La couverture du Monde du weekend sur « la semaine folle qui a fait chanceler le Royaume-Uni » était-elle destinée à faire peur les euro-sceptiques ou simplement rendre compte de la réalité ?

#1. Il est vrai que la semaine fut folle: le camp vainqueur qui se dissout ou se contredit faute de plan structuré post-Brexit; le camp vaincu qui s’affaisse; la Bourse et la monnaie qui dévissent; les milieux économiques qui s’inquiètent, reportent ou annulent leurs investissements… Pouvait-on imaginer pire scenario ?

#2. On espère que certains des partisans de la sortie de l’UE réalisent (trop tard mais) réellement combien une sortie est chose ambitieuse, risquée, et qu’elle ne saurait se décider sur des arguments xénophobes ineptes et des promesses démesurées.

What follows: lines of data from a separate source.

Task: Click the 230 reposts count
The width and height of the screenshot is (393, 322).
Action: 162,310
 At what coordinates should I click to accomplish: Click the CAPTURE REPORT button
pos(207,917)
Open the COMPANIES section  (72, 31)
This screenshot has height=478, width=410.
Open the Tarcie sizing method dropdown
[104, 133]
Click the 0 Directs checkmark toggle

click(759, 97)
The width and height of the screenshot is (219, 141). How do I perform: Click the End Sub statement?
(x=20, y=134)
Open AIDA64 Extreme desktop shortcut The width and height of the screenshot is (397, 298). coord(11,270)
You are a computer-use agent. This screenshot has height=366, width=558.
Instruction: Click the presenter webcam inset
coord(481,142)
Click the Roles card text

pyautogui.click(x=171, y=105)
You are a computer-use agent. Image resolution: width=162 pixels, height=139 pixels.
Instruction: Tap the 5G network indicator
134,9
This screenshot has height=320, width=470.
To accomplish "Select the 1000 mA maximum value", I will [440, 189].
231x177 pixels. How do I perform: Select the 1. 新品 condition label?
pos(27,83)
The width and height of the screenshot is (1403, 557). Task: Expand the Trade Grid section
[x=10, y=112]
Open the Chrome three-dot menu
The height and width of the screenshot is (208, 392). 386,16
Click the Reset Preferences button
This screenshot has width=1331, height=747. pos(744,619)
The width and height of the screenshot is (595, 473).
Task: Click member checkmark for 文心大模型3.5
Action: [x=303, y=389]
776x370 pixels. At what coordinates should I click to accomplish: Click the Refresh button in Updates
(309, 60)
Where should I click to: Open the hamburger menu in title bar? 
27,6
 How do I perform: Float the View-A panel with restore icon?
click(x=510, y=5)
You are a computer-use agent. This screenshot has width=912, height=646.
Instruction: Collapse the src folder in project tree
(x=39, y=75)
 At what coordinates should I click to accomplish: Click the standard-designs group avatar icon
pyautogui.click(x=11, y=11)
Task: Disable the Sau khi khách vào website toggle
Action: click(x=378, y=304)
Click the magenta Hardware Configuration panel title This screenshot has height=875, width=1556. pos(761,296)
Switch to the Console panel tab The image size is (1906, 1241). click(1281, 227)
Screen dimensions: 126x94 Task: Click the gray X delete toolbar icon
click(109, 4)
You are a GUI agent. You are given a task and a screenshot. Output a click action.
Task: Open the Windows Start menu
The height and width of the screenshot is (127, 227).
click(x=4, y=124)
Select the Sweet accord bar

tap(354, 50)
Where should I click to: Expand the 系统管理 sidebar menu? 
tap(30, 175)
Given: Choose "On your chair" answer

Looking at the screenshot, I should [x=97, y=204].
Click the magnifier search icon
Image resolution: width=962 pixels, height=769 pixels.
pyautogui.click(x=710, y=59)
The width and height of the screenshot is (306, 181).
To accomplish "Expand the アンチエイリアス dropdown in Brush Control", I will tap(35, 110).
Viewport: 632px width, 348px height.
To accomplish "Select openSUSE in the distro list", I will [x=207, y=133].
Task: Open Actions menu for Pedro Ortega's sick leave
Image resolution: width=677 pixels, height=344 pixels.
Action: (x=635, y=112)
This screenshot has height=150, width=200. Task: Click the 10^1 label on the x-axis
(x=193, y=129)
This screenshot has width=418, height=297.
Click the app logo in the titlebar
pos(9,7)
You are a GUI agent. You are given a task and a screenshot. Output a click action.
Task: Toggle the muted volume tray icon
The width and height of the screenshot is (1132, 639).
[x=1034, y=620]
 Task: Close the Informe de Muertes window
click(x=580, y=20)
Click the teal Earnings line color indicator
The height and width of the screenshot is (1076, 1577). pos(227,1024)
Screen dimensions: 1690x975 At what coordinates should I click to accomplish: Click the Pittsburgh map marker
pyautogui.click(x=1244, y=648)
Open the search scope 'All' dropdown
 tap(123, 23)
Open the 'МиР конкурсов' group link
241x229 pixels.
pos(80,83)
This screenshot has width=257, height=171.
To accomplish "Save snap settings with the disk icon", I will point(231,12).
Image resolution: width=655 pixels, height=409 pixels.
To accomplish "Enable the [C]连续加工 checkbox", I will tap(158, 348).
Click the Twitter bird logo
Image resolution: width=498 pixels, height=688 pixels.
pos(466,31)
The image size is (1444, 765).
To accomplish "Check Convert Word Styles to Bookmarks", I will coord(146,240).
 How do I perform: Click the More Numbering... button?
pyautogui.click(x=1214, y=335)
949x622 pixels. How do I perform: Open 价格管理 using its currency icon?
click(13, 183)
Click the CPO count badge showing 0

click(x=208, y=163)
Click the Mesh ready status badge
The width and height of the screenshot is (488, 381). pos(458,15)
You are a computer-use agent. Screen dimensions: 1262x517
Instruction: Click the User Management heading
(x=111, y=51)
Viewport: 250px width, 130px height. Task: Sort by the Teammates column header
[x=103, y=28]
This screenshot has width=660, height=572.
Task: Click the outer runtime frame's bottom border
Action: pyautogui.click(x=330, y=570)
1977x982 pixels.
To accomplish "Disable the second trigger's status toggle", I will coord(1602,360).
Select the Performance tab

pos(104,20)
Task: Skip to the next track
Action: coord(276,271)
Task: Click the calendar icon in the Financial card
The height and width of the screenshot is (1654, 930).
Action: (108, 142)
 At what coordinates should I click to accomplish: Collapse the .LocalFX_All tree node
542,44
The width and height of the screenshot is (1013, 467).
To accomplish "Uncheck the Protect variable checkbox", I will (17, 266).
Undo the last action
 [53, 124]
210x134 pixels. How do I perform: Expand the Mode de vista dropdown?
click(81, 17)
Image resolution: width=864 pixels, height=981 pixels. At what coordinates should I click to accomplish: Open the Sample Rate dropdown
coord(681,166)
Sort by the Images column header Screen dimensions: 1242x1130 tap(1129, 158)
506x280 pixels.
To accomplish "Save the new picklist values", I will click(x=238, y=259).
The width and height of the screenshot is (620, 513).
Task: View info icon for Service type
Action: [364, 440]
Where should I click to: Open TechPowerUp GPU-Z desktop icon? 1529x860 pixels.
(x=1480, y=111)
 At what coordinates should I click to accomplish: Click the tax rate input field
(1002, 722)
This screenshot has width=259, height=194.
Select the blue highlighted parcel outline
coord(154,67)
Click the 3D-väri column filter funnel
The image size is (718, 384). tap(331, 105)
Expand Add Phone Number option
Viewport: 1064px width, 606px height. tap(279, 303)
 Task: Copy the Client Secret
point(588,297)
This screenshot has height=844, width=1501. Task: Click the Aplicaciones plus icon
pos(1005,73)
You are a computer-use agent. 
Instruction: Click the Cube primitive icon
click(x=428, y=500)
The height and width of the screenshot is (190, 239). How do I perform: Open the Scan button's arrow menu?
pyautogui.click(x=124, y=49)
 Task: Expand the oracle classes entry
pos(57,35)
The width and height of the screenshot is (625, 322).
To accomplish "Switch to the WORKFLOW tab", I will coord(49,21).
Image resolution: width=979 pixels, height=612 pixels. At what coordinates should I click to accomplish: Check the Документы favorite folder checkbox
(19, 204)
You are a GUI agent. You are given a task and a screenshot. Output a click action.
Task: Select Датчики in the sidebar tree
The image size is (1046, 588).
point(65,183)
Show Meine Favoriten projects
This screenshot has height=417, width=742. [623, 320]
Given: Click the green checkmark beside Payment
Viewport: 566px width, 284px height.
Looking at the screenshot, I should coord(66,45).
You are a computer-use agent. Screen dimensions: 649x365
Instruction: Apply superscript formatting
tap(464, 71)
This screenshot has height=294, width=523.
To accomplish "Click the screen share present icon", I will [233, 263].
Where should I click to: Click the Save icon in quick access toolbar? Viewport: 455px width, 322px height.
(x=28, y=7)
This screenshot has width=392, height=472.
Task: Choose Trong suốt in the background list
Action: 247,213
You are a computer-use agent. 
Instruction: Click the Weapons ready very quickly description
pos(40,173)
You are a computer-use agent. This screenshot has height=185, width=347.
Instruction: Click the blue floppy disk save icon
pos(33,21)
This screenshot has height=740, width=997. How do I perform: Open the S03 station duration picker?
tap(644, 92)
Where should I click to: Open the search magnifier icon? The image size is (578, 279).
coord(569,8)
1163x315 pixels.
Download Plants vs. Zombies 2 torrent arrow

Rarement dans l’histoire politique récente de nos démocraties occidentales avons nous assister à des aveux de mensonges aussi rapides et publics de la part des vainqueurs.

#3. L’autre couverture, de Marianne cette fois-ci, sur « la revanche des peuples » me semble pour le coup déplacée: qu’est-ce que le « peuple« , dont on rappellera qu’un gros tiers à peine à voter la sortie (vu l’abstention), a réellement gagné à ce stade du Brexit ? Rien, ou si peu.

#4. Mais pour autant, on ne saurait être dupes des descriptions apocalyptiques des conséquences du Brexit qui nous faites: évidemment qu’une sortie de l’UE est quelque chose de douloureux et complexe. Mais le vrai bilan du Brexit se fera dans quelques mois, quelques années. A froid et avec recul. Le reste n’est qu’agitation. Tout au plus pouvons observer l’agitation bienvenue d’une classe politique trop habituée à des scenarii pré-écrits et sans contradiction.

Comment le Royaume Uni va rester en Europe

Le Royaume Uni ne sort pas de l’Europe, il quitte simplement l’Union européenne. La précision a son importance.

Depuis vendredi matin, on a l’impression qu’un nouveau Mur va se construire entre l’île et le continent.

 

Le vote de jeudi a pris pourtant une importance symbolique plus forte que la réalité. C’est toujours le cas quand on parle d’Europe: les défenseurs de la construction européenne s’abrite derrière les souvenirs sanglants et guerriers du passé et la symbolique de la paix pour convaincre. Qu’un pays quitte cette construction politique finalement sans âme, et c’est forcément le drame.

Relativisons pourtant.

Le Royaume Uni avait déjà un statut particulier.  Il n’a échappé à personne qu’on n’entrait pas au RU comme dans un moulin; ou que leur monnaie était toujours la Livre sterling.

Les Bourses ont dévissé, et elles dévisseront encore puisque le Brexit risque d’avoir un impact économique immédiat: relèvement des frais douaniers, renchérissement des importations, perte de pouvoir d’achat, ralentissement économique. Mais ce n’est ni la fin de l’Histoire, ni la fin du monde.

Le Royaume Uni reste en Europe. Londres sera toujours à trois heures de Paris en Eurostar.

Il y a aussi fort à parier que le RU négociera un accord de libre-échange avec l’uE comme la Suisse, le Canada et quelques autres en ont: la pression en faveur de la libre circulation des biens et des personnes est forte. C’est un pays « libéral » (même quand les Travaillistes y étaient au pouvoir) qui s’en va; le Royaume Uni est un débouché essentiel et l’Union européenne est le premier partenaire commercial du pays.

Money is money.

 

 

La pire conséquence immédiate de ce vote est l’accession probable d’Alexander Boris de Pfeffel Johnson au poste de premier ministre. L’ancien maire de Londres est un bouffon conservateur que les médias adorent et qui a fait campagne pour la sortie au prix de prix de mensonges à peine croyables.